課題 1
次の(a)〜(c)の記述が分析用テキストの内容と合っているかを、それぞれ「はい」か「いいえ」で答えなさい。判断の根拠となる本文の言葉もそのまま引用すること。
(a) イスラエル側の救急隊は、イスラエル兵士にだけ応急処置を施した。
(b) イマドさんは、銃殺の瞬間より後の映像も子どもたちに見せた。
(c) イマドさんは、証拠を撮影すれば他の人を守ることもできると述べている。
課題 2
分析用テキストを読んで、次の問いに答えなさい。
(a) 映像に克明に収録されていたのは、イスラエル軍の兵士が何をする音か。
(b) イマドさんのカメラが捉えていたのは、誰が銃殺される瞬間か。
(c) どれだけ大切な証拠であっても、どうしなければ意味がないとされているか。
課題 3
分析用テキストから「イスラエル側の救急隊が応急処」で始まり「どもたちへのメッセージです。」で終わる部分を、一字一句変えずに抜き出しなさい。終わりの「どもたちへのメッセージです。」まで含めること。

分析用テキスト
イスラエル側の救急隊が応急処置を施したのは、イスラエル兵士にだけ。さらに、その後に続く映像には、イスラエル軍の兵士がライフルの撃鉄を上げる音が、克明に収録されていました。
イマド代表
「しっかりと見なさい。いま撃鉄を上げた。ゆっくりと近づいて、照準を定めます」
横たわるアブデル容疑者が銃殺される瞬間を、イマドさんのカメラは捉えていました。
イマド代表
「ここから先は君たちに見せることはしません。弾丸が貫いた彼の頭はバラバラになっていました」
どれだけ大切な証拠であっても、その場から生きて戻らなければ意味がない。イマドさんから子どもたちへのメッセージです。
イマド代表
「証拠を撮影することで、自分は安全です。あなたの周りにいる人も安全です。そして他の人を守ることもできるのです」

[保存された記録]

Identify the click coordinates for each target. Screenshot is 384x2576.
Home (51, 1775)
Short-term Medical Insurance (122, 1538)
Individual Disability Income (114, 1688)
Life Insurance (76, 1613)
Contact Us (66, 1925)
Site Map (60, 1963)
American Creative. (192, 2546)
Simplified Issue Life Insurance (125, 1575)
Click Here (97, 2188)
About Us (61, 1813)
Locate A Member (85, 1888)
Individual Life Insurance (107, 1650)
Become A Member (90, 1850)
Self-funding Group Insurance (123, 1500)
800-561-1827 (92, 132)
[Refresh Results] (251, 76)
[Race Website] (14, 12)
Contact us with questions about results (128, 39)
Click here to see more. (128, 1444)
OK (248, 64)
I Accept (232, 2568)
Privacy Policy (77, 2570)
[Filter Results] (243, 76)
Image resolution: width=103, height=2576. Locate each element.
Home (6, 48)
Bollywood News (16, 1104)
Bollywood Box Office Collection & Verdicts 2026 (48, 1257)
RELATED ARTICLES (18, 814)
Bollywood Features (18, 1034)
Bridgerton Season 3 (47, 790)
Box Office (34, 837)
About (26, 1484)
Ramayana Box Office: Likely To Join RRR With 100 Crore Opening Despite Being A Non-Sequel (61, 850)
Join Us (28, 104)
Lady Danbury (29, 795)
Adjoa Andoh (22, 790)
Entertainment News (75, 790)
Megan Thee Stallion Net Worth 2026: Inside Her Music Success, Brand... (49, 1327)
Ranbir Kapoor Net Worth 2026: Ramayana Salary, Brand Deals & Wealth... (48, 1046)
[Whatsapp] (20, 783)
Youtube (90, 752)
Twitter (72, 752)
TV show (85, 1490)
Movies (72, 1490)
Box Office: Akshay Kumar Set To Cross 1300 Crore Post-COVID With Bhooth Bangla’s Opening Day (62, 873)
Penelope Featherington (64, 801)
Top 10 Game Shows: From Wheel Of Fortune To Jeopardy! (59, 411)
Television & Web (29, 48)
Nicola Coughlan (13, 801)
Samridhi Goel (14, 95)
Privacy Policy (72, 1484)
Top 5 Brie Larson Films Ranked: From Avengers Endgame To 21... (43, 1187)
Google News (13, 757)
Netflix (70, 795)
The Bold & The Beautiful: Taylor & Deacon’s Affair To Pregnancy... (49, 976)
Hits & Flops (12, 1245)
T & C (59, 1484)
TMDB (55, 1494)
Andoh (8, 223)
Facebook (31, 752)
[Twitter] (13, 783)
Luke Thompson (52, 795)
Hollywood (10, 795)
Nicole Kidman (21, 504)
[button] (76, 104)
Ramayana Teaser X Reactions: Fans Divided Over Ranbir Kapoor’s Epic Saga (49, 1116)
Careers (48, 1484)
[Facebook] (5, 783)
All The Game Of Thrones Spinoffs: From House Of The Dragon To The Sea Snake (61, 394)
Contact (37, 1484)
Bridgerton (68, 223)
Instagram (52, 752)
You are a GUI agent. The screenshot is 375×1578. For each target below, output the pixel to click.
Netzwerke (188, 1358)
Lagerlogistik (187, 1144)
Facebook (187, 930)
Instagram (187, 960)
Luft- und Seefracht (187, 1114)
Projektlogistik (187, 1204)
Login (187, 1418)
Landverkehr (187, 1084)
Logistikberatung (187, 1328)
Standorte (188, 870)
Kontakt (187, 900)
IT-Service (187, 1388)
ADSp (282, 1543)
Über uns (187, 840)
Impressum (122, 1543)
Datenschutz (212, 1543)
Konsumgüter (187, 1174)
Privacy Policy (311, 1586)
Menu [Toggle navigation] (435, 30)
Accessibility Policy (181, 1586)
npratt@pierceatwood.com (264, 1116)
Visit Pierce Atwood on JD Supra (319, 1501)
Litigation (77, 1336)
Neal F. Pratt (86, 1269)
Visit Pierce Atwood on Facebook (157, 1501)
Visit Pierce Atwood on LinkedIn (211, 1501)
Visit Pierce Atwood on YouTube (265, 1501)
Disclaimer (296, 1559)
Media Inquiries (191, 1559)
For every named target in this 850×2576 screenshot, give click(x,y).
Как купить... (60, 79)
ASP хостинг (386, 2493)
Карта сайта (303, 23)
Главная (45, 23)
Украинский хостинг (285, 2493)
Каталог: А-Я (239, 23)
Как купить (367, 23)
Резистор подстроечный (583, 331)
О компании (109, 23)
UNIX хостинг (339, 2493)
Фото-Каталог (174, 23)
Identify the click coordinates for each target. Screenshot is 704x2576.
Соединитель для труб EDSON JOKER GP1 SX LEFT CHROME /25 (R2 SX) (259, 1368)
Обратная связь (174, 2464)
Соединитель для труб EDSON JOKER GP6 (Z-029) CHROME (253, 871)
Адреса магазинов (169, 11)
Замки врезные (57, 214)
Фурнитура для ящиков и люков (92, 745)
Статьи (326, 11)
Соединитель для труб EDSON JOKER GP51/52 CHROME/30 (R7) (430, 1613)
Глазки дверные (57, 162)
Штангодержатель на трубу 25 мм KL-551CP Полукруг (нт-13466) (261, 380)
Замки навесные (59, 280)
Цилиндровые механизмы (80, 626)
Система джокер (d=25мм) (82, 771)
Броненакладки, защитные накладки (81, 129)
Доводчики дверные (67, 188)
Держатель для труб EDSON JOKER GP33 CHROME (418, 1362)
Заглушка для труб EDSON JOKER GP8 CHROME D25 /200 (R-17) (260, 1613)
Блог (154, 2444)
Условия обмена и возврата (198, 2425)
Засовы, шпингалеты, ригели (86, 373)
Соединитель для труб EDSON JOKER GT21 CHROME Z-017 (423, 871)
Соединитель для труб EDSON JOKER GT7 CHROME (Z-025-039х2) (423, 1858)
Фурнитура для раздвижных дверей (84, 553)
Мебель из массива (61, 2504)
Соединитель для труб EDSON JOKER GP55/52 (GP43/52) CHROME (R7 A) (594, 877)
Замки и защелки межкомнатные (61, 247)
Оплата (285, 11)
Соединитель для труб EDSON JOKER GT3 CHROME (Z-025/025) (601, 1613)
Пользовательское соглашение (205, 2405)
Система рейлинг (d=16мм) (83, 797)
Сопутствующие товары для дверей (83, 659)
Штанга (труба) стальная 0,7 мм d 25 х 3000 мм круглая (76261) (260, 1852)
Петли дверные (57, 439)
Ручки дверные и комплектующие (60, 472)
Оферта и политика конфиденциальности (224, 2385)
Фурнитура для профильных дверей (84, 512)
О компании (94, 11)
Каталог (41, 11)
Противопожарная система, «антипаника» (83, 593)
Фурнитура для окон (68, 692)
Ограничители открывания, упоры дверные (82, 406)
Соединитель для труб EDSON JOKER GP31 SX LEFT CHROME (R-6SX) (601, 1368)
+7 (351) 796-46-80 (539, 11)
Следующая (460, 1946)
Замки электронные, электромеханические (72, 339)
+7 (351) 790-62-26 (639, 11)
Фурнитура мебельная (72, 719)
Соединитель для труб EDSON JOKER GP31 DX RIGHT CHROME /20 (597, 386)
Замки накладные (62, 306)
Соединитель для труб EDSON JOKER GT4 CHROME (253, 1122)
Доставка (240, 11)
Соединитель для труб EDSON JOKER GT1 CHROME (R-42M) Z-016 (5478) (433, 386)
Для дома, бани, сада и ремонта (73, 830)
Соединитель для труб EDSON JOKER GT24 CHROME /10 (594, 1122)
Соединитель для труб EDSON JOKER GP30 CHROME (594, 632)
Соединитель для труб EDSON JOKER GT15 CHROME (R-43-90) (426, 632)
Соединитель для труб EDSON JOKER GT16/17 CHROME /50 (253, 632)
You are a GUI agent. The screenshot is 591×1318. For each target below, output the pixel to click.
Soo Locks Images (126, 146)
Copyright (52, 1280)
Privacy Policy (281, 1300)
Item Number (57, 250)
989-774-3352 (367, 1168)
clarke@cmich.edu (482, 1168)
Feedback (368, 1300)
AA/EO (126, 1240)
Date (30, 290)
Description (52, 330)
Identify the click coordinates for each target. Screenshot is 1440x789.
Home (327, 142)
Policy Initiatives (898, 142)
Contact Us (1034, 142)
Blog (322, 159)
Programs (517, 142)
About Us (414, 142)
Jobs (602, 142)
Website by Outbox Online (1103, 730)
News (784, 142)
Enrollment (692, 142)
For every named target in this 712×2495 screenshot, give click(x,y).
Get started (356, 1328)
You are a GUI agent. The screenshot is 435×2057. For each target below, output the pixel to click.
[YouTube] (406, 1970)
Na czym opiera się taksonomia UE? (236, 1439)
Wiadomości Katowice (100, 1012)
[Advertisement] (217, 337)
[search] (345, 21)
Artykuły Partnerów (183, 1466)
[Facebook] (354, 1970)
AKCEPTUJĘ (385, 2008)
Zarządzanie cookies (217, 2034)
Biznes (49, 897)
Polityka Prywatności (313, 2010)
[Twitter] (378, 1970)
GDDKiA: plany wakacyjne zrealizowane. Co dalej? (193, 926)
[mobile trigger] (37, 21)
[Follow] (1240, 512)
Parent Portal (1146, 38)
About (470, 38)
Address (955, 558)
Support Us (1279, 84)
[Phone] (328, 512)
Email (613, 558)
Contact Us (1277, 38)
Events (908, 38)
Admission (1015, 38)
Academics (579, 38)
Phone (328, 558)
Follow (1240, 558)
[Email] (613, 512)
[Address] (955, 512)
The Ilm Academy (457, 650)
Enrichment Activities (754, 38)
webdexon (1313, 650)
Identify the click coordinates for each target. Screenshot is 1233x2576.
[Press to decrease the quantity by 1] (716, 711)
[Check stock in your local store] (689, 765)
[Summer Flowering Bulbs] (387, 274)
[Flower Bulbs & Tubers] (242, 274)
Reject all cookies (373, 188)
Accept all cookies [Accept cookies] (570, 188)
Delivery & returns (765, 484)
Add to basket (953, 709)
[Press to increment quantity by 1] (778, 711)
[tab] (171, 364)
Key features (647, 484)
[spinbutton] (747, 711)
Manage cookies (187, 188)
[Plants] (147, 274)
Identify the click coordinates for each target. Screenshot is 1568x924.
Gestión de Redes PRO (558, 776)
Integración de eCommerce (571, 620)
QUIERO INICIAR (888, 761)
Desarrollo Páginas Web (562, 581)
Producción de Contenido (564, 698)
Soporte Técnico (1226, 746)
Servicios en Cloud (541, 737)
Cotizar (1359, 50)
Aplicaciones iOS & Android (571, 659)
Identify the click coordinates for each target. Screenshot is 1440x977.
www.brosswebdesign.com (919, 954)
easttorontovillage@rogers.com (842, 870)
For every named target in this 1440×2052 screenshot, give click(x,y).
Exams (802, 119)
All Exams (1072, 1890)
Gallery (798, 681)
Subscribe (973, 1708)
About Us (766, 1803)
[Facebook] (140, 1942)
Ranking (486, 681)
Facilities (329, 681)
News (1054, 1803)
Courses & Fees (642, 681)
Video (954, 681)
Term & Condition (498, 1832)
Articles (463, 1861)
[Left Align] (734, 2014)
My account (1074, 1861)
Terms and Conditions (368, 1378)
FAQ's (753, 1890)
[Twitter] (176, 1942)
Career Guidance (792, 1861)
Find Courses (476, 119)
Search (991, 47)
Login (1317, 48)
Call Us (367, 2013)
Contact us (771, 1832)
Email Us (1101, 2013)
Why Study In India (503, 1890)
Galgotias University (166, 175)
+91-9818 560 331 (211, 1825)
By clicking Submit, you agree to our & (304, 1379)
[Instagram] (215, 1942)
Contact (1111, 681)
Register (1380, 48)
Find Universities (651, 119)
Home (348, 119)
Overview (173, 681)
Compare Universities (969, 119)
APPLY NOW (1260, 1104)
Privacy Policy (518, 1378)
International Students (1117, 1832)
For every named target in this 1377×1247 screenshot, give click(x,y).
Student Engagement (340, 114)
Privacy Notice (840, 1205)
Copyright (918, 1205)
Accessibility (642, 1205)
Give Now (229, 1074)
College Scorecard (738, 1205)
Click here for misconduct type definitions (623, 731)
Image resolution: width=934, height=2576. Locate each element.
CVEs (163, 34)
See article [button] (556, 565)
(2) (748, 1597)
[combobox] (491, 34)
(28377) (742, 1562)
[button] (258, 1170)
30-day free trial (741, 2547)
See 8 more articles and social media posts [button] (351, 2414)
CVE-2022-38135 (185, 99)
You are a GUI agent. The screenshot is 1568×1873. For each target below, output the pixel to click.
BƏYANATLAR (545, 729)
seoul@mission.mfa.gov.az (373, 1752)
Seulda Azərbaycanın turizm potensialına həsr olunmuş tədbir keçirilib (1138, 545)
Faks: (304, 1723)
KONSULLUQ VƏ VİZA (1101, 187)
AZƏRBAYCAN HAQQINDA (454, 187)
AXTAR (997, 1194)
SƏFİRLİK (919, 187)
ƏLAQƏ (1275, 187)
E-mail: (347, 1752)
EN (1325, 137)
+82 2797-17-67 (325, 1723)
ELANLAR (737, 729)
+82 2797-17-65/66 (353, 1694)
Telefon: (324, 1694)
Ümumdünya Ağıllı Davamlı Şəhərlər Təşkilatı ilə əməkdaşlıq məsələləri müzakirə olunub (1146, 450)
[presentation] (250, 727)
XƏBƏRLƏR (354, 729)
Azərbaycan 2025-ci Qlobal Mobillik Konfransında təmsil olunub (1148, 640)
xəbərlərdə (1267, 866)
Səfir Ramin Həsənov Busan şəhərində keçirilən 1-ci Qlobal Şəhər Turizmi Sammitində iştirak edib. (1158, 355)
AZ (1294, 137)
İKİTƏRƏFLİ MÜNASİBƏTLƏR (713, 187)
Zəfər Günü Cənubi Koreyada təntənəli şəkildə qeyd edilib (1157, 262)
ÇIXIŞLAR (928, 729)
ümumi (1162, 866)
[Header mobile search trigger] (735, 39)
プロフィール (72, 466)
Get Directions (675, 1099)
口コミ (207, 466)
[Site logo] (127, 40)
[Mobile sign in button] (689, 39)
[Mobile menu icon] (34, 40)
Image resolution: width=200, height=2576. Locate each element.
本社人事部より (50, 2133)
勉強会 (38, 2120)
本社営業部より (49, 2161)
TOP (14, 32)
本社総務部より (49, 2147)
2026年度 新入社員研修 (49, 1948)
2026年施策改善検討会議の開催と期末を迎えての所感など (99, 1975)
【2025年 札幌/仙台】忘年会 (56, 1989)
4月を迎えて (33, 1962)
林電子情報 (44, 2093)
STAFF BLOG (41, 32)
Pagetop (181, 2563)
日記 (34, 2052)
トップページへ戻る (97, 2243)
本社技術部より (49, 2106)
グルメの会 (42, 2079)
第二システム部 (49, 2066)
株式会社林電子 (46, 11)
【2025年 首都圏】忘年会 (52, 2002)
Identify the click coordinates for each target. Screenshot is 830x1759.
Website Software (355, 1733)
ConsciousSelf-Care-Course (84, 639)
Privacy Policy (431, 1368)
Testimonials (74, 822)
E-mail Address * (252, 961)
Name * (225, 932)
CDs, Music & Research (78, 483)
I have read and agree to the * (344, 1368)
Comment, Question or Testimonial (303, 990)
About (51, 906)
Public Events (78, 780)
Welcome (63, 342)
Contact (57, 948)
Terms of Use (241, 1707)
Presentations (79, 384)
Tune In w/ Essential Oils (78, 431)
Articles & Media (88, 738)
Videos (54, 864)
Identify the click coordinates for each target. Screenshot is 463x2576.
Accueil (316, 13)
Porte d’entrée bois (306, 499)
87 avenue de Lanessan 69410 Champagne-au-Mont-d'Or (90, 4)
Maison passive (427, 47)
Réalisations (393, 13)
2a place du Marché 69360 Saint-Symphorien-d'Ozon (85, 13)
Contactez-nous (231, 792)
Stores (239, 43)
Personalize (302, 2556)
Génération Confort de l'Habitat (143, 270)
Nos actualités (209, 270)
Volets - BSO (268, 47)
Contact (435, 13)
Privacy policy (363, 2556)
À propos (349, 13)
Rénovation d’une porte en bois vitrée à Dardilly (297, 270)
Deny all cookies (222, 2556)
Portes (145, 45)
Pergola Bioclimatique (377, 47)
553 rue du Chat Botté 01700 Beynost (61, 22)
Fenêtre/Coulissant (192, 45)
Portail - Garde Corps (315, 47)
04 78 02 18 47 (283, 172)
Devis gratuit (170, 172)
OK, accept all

解答例 1
(a) はい。「イスラエル側の救急隊が応急処置を施したのは、イスラエル兵士にだけ。」
(b) いいえ。「ここから先は君たちに見せることはしません。」
(c) はい。「そして他の人を守ることもできるのです」

解答例 2
(a) ライフルの撃鉄を上げる音
(b) 横たわるアブデル容疑者
(c) その場から生きて戻らなければ意味がない。

解答例 3
イスラエル側の救急隊が応急処置を施したのは、イスラエル兵士にだけ。さらに、その後に続く映像には、イスラエル軍の兵士がライフルの撃鉄を上げる音が、克明に収録されていました。
イマド代表
「しっかりと見なさい。いま撃鉄を上げた。ゆっくりと近づいて、照準を定めます」
横たわるアブデル容疑者が銃殺される瞬間を、イマドさんのカメラは捉えていました。
イマド代表
「ここから先は君たちに見せることはしません。弾丸が貫いた彼の頭はバラバラになっていました」
どれだけ大切な証拠であっても、その場から生きて戻らなければ意味がない。イマドさんから子どもたちへのメッセージです。